_Given records:_

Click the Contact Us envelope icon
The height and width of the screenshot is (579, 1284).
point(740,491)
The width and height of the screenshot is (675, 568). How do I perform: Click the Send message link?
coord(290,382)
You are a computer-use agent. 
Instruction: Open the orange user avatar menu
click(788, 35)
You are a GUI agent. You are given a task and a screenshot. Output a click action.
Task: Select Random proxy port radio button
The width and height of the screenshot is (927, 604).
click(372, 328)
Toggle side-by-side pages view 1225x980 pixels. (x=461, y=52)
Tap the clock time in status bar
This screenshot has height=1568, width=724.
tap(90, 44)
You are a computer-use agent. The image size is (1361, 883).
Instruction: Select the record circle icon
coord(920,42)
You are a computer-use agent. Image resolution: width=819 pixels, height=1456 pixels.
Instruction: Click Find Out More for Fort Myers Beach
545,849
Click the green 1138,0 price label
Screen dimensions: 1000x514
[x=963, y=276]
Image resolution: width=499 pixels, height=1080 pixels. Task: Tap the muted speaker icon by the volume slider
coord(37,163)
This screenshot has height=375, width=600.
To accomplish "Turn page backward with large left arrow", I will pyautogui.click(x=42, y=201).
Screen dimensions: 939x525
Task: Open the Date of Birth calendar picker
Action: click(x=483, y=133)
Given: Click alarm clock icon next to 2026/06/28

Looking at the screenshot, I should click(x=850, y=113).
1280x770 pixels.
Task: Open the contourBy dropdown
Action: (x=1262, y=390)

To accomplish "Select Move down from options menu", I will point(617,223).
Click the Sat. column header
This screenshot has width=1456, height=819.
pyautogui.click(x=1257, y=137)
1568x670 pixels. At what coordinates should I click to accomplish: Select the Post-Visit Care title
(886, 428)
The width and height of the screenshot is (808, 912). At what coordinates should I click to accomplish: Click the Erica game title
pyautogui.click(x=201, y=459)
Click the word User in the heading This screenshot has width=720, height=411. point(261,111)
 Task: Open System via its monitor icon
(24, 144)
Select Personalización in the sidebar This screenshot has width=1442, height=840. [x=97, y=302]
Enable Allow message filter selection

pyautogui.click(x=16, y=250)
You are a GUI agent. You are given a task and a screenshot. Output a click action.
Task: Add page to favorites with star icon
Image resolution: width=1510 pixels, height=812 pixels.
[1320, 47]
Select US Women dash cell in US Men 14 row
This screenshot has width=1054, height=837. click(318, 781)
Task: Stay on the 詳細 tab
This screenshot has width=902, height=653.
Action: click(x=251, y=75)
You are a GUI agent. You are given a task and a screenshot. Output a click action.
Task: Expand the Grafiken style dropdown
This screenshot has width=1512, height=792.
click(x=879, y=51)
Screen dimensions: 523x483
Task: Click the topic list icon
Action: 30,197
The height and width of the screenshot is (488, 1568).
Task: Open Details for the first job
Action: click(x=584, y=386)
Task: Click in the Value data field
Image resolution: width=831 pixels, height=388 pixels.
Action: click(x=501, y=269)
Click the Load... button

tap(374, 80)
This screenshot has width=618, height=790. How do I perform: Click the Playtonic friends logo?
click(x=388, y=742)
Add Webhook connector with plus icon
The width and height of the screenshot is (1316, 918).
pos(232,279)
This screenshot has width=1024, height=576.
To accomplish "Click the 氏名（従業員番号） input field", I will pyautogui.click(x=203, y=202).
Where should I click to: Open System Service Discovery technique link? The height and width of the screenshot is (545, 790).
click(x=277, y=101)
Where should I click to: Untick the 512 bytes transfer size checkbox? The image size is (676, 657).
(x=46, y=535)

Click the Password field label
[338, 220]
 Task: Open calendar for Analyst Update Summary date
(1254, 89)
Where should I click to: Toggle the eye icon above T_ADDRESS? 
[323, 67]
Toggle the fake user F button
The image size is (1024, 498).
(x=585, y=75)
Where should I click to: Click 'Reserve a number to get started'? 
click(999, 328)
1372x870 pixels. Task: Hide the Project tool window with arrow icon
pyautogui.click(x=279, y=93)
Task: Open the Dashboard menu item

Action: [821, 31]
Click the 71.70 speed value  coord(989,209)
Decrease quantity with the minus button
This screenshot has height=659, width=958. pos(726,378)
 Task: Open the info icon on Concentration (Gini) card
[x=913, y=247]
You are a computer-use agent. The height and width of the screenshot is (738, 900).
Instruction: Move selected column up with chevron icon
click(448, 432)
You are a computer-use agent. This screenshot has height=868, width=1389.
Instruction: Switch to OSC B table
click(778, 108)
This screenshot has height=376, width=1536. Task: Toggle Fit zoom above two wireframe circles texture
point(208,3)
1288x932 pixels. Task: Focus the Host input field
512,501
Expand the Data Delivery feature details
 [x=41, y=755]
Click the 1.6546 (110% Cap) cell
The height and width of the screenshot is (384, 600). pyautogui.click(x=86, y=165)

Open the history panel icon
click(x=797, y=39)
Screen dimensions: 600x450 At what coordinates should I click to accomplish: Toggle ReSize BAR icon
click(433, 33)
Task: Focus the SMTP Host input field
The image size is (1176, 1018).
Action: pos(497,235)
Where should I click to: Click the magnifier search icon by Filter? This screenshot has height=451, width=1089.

_Exercise goal:_
Above are the records; copy each line from them that includes the string "computer".

_Completed task:_
You are a computer-use agent. 
You are a computer-use agent. The image size is (1361, 883).
You are a computer-use agent. Image resolution: width=819 pixels, height=1456 pixels.
You are a computer-use agent. The height and width of the screenshot is (738, 900).
You are a computer-use agent. This screenshot has height=868, width=1389.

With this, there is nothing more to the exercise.